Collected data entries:
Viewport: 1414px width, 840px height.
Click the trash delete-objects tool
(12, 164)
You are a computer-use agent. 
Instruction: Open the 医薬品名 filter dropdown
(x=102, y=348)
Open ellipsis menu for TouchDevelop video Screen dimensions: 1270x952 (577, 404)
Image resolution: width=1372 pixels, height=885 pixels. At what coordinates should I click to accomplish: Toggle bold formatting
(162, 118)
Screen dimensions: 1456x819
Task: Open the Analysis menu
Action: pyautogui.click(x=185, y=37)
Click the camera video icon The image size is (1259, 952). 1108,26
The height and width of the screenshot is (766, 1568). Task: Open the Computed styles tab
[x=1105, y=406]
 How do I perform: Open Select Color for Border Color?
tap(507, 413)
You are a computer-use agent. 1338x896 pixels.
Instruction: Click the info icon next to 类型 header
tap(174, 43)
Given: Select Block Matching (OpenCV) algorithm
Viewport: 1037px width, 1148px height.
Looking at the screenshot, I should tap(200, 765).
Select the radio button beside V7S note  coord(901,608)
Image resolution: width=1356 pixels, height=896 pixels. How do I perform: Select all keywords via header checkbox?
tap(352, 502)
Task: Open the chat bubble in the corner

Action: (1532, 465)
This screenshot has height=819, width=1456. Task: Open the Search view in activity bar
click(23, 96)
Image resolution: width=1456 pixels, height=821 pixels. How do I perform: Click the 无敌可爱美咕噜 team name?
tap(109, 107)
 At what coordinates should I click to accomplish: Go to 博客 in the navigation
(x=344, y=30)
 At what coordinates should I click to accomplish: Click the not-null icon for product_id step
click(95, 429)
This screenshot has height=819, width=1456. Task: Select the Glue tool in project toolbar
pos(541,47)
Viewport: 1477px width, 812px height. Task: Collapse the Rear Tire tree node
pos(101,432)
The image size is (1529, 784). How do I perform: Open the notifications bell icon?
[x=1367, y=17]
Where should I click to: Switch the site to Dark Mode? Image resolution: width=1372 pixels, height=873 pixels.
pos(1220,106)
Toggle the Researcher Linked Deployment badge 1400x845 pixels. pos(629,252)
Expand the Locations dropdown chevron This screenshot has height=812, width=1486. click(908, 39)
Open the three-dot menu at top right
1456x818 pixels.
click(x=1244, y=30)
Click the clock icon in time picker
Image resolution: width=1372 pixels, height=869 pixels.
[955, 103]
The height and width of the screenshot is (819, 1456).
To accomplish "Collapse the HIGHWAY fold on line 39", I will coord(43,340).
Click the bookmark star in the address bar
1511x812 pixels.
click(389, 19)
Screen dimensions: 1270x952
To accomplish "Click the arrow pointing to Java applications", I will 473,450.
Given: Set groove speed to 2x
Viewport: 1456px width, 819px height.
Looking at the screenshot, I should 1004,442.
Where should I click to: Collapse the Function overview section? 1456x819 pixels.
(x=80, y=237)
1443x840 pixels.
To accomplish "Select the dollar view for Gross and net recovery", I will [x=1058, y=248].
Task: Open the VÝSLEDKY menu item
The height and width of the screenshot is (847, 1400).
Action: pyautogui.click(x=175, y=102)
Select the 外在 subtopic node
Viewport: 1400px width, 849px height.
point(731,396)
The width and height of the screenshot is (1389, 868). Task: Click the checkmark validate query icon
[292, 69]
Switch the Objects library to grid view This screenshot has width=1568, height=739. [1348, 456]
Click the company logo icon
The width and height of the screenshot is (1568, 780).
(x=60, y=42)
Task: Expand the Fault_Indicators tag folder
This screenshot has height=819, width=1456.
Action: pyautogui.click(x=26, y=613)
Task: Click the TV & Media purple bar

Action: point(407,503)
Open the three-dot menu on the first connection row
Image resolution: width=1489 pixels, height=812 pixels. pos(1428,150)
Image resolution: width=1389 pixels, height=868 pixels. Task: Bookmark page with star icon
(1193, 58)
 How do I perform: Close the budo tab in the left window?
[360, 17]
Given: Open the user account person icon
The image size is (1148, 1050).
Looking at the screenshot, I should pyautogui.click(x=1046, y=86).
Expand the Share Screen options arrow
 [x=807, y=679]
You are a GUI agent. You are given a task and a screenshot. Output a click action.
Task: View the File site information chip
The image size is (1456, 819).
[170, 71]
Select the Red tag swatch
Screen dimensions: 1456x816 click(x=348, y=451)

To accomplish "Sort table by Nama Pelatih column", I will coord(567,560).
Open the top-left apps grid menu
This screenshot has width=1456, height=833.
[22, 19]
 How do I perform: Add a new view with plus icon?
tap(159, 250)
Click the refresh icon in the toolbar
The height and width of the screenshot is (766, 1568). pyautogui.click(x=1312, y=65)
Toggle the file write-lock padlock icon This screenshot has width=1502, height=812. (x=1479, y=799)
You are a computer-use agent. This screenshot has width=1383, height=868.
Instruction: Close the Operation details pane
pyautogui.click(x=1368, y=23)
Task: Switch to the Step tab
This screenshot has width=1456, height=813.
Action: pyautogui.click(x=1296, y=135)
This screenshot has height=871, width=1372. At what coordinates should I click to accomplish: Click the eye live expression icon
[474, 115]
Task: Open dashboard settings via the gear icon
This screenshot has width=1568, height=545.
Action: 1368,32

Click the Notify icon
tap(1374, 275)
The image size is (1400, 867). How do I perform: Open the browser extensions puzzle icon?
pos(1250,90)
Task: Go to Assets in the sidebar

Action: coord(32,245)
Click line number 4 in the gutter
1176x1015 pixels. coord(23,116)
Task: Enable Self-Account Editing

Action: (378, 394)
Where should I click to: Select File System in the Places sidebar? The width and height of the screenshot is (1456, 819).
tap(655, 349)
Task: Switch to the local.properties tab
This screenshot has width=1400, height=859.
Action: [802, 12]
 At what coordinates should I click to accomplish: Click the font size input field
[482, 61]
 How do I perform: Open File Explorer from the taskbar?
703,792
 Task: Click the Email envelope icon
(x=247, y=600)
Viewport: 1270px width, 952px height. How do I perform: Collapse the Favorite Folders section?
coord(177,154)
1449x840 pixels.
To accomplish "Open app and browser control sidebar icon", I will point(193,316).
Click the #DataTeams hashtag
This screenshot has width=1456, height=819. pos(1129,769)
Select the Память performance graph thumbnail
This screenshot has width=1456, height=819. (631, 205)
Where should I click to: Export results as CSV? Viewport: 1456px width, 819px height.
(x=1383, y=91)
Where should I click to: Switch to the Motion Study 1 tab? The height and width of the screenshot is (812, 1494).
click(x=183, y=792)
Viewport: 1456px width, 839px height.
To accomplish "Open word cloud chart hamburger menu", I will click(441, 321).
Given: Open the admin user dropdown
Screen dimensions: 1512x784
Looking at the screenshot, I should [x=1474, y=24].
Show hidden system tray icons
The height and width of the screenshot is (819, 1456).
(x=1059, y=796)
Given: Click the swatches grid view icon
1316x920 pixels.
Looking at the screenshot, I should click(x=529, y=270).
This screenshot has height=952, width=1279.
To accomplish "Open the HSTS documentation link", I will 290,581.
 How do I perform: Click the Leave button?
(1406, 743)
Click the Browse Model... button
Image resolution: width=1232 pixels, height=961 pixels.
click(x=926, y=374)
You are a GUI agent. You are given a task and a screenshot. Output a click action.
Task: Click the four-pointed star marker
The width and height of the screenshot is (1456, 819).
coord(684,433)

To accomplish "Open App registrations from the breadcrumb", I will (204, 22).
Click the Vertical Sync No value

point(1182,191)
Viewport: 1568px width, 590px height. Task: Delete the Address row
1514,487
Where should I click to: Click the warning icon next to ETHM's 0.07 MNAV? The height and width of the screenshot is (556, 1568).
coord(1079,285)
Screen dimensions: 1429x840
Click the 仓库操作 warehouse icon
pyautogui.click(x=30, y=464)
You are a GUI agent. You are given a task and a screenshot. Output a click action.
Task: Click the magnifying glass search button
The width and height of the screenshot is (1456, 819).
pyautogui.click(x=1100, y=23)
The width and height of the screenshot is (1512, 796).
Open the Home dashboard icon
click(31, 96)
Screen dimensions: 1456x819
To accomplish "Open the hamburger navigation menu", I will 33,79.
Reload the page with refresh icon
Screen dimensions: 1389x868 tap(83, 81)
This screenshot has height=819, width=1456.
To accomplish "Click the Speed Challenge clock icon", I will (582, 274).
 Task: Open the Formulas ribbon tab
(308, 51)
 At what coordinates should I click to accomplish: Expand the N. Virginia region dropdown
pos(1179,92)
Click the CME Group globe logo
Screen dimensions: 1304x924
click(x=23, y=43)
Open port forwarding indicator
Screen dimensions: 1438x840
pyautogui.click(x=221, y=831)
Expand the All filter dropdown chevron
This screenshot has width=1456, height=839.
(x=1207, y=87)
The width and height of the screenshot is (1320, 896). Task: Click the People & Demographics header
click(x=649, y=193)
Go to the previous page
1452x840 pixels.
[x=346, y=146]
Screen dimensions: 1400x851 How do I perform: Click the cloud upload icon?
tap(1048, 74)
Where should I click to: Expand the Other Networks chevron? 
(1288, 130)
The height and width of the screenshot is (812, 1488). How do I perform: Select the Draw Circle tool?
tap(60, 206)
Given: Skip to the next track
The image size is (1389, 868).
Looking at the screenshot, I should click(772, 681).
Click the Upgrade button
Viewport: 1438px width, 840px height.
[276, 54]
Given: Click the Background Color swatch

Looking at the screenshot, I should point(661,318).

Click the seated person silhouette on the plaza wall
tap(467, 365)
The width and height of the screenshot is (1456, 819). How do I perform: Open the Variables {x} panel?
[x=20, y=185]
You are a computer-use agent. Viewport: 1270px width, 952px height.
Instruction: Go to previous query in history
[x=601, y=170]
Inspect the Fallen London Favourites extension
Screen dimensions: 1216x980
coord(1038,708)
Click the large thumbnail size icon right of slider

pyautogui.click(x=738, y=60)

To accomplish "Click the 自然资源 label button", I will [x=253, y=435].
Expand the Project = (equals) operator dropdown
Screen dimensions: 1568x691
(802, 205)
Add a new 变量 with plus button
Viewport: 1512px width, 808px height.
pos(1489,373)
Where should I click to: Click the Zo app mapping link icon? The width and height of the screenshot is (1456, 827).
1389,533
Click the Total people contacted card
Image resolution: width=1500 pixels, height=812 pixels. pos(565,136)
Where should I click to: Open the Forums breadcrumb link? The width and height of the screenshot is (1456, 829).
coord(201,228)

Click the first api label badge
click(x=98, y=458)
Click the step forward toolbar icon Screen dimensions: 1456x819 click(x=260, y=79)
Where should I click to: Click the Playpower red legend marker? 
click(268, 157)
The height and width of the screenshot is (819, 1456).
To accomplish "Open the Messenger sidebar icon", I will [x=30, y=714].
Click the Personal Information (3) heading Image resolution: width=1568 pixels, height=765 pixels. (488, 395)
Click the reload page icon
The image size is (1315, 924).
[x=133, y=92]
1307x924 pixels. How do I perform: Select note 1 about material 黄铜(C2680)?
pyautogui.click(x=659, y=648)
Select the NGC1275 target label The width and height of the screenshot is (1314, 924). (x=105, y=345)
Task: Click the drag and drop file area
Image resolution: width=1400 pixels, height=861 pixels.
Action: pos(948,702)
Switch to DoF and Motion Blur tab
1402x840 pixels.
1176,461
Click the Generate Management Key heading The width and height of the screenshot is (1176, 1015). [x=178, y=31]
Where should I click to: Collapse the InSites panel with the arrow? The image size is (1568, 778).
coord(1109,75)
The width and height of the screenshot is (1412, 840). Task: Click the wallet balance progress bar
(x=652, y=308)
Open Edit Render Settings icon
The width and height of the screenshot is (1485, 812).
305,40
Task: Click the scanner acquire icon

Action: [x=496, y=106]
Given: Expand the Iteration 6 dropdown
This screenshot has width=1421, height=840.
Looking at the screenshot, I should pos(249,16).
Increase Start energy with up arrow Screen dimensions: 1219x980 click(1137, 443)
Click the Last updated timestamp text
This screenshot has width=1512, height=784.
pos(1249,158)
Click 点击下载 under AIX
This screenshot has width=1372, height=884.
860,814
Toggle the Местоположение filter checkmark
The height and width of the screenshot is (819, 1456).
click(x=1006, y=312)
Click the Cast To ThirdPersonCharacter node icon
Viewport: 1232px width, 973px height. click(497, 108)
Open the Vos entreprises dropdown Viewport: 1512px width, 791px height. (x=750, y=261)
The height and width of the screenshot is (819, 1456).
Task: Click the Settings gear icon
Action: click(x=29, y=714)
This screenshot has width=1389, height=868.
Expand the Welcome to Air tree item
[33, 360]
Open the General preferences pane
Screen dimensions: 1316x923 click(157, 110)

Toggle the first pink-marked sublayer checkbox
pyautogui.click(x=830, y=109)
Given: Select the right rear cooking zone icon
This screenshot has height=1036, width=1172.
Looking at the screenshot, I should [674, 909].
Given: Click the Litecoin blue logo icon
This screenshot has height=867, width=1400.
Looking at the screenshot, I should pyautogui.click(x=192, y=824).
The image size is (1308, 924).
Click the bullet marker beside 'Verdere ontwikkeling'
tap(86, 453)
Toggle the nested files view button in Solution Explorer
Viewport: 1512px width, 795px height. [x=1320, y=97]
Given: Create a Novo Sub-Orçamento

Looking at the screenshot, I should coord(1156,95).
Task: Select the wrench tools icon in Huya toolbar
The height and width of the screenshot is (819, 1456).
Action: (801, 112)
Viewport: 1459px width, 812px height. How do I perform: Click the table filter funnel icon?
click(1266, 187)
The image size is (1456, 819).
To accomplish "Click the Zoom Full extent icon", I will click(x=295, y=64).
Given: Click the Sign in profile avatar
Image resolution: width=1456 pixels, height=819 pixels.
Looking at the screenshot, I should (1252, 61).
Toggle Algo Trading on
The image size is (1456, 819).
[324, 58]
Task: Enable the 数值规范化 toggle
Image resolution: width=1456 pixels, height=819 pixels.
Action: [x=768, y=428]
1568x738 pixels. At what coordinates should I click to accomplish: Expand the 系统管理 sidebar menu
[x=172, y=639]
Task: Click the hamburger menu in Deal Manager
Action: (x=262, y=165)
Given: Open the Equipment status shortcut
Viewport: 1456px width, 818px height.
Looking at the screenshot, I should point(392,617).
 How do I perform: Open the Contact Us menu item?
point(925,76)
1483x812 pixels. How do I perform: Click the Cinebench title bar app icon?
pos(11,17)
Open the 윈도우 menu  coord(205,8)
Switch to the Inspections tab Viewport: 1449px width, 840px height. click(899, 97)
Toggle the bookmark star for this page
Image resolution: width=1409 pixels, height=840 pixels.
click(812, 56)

- What you are asked to do:
Collect every line with the string "video" from the records, and copy each.

- The completed task:
Open ellipsis menu for TouchDevelop video Screen dimensions: 1270x952 (577, 404)
Click the camera video icon The image size is (1259, 952). 1108,26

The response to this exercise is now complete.